WHAT IS REQUIRED - Summarize the mailing list post about Bayes and Apache James in two sentences.

You are viewing a plain text version of this content. The canonical link for it is here.
Posted to users@spamassassin.apache.org by Kelson Vibber <KV...@tollfreeforwarding.com> on 2011/07/28 20:55:30 UTC

Bayes & Apache James server

I'm setting up the spam/virus filtering on an Apache James mail server, and SpamAssassin is one of the pieces we plan on using. I used to run a Sendmail-based server with SpamAssassin for years at a previous job, so I'm familiar with SA, but I'm still new to James.

James includes a plugin for Bayesian spam filtering. So far, the main advantage I see for it is that it includes a system to train the filter by forwarding attachments.

Does anyone here have experience with *both* James's Bayesian filter and SA's?

If so, would you recommend:

1.       Sticking with SA's Bayesian filter?

2.       Running SpamAssassin without Bayes, then James' BayesianAnalysis mailet?

3.       Running James's BayesianAnalysis mailet first, then SpamAssassin without Bayes?

In case it makes a difference, we're running James 2.3 with the SpamAssassin mailet backported from 3.0, and we'll be using a sitewide database (at least to begin with).

Dataset entries
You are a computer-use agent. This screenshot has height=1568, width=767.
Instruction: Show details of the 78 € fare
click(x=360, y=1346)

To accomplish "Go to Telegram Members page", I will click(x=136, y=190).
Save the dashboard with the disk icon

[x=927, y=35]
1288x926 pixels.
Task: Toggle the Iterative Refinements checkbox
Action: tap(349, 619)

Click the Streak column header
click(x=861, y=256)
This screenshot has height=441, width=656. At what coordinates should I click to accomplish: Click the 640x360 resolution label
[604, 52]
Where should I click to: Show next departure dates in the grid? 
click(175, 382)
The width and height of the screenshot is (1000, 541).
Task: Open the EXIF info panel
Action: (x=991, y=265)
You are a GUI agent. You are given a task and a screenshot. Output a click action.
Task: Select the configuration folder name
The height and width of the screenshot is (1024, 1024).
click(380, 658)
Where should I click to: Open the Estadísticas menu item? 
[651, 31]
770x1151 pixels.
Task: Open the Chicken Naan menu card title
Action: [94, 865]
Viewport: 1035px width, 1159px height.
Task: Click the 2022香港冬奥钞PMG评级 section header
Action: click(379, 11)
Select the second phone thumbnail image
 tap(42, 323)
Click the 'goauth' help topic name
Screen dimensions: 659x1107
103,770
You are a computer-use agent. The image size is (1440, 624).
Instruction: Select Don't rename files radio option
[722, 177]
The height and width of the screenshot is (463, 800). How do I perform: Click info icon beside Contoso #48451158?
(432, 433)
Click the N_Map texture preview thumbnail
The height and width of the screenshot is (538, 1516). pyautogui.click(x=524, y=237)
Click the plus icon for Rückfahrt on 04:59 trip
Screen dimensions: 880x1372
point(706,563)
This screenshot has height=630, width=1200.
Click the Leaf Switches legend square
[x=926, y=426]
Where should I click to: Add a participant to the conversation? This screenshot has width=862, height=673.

SOLUTION BELOW - The writer is setting up spam and virus filtering on an Apache James mail server with SpamAssassin, and notes that James includes a Bayesian filtering plugin whose main visible advantage is a system for training the filter by forwarding attachments. The writer asks anyone with experience of both filters whether to stick with SpamAssassin's Bayesian filter or to run SpamAssassin without Bayes either before or after James's BayesianAnalysis mailet, on a setup running James 2.3 with a sitewide database.